* Instructions to follow *
Where the line containing "Image resolution: width=1501" appears in the records below, begin there and write out each line exactly until the last one, and nothing more.

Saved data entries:
▬▬▬▬▬▬▬▬▬▬

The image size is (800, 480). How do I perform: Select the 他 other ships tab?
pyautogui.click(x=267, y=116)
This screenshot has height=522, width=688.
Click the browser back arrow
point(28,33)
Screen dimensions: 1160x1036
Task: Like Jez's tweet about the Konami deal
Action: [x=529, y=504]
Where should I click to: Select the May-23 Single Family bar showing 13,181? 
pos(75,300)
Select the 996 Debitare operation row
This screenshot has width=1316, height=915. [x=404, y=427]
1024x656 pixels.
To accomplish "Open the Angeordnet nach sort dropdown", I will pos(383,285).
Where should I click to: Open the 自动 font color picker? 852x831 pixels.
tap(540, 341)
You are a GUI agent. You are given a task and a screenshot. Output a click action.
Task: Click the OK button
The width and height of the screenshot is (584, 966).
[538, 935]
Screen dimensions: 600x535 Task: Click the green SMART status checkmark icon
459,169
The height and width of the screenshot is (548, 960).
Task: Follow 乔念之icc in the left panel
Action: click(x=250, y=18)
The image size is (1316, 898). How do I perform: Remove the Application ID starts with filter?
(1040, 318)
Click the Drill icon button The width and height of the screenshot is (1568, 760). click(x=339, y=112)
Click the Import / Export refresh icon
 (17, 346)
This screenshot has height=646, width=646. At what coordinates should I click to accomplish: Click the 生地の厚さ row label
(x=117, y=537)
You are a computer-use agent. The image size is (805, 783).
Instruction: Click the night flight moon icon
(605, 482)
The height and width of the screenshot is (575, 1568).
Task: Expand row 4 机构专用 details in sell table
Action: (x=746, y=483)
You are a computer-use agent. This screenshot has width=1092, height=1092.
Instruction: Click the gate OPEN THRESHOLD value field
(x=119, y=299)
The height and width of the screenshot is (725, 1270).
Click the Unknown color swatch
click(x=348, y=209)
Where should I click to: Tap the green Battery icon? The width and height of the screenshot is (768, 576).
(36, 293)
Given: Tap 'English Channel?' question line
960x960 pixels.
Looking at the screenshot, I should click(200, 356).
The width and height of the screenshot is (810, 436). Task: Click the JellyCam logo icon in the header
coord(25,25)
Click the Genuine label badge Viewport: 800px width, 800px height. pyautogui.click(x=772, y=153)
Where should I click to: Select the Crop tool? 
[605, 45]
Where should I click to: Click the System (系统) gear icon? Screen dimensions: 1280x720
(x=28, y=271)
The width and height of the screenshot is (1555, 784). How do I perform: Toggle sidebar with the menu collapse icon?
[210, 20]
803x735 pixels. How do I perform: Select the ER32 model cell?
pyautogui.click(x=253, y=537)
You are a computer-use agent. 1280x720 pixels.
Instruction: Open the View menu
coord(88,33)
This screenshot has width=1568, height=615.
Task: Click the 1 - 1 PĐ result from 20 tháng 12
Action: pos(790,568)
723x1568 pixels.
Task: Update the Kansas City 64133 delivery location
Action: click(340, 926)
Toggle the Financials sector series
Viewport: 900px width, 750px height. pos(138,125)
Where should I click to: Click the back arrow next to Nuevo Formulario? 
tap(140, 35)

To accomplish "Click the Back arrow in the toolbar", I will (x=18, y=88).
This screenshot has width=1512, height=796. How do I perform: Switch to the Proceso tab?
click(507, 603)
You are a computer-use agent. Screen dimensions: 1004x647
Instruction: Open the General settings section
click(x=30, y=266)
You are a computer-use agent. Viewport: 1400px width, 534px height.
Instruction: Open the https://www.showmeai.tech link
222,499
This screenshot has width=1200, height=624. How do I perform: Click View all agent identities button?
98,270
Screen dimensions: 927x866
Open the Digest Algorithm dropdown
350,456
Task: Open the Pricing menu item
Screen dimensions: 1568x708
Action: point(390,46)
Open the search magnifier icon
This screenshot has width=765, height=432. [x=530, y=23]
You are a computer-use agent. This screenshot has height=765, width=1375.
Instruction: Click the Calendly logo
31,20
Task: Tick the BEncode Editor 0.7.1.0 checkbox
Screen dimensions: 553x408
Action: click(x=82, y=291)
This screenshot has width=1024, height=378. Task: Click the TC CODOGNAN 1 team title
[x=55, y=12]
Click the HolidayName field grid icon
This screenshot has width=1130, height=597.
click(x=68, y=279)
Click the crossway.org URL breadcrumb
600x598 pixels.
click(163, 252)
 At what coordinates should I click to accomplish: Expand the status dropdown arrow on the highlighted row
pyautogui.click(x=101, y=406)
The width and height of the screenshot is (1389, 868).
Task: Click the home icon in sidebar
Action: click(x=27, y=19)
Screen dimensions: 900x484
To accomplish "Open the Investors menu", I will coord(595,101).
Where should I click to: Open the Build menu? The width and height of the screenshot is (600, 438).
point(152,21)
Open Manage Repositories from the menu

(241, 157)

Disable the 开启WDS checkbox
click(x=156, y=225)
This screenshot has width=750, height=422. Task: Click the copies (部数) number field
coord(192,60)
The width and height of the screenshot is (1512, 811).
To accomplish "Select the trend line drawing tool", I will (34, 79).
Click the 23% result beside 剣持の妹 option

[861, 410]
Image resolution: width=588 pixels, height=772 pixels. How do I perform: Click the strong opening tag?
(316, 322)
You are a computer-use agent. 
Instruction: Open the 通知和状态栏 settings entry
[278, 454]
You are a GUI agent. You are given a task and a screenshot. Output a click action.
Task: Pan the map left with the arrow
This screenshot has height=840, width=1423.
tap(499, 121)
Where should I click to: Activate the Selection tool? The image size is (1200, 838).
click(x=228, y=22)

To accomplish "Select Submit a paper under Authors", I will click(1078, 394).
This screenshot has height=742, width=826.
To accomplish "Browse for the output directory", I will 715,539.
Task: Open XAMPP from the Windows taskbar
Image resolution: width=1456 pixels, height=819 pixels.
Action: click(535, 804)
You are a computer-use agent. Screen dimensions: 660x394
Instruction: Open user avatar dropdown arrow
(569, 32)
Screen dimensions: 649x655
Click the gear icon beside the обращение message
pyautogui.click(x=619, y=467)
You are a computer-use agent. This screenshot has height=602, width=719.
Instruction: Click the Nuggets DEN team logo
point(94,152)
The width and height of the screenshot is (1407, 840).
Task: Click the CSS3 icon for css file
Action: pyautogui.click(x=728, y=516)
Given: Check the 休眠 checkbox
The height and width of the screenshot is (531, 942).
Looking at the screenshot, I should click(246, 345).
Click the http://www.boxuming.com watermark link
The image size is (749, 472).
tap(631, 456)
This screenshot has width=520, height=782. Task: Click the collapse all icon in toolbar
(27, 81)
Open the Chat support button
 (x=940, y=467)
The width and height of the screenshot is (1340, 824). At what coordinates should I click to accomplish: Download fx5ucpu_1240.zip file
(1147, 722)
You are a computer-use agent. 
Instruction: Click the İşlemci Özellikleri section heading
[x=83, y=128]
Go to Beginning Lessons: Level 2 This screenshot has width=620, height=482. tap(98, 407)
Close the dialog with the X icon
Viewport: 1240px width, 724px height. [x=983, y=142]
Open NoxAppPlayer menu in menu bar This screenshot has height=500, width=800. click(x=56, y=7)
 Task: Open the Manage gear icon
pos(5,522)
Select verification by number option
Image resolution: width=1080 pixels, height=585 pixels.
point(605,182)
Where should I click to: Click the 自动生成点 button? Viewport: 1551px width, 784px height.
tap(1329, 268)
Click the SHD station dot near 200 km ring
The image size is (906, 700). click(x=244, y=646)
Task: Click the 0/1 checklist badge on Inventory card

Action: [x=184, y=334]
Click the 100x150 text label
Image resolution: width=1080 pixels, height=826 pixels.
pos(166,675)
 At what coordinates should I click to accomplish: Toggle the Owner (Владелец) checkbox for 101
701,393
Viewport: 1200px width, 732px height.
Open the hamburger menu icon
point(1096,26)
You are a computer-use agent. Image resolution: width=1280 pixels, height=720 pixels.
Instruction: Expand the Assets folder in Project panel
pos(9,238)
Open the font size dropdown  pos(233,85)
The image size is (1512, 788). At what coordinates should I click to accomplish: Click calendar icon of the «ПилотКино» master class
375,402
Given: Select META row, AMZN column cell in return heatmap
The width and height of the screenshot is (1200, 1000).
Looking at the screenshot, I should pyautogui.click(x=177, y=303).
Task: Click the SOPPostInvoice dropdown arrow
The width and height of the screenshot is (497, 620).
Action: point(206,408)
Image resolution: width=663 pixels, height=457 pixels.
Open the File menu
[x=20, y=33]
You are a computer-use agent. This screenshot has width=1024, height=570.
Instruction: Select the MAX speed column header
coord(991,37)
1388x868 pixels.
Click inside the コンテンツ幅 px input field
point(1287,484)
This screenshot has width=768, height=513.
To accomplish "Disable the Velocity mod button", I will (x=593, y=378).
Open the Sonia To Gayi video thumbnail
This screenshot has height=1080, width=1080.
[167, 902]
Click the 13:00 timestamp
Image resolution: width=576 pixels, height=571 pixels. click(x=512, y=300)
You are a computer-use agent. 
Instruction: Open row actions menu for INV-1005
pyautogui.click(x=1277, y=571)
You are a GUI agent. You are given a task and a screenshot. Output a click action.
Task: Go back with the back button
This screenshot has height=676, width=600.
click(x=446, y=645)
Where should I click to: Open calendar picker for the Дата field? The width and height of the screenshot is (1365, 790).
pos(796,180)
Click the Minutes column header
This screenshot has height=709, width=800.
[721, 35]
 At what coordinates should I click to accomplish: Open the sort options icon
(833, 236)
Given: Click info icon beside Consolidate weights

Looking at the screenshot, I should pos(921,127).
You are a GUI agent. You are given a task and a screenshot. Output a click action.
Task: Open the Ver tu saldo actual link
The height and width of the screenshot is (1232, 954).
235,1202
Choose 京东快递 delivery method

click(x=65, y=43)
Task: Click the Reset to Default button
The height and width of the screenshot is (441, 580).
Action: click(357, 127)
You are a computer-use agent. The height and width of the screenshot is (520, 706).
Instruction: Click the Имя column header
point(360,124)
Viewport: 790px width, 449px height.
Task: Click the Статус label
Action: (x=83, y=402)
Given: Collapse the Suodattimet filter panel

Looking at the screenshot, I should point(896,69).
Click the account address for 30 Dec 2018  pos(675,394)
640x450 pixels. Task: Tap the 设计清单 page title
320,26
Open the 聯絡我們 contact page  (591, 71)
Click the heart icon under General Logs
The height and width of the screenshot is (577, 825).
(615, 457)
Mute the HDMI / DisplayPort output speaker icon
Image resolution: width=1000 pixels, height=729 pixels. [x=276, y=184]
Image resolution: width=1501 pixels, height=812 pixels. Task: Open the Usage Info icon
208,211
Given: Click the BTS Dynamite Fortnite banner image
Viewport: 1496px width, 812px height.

▬▬▬▬▬▬▬▬▬▬

* Answer space *
Image resolution: width=1501 pixels, height=812 pixels. Task: Open the Usage Info icon
208,211
Given: Click the BTS Dynamite Fortnite banner image
Viewport: 1496px width, 812px height.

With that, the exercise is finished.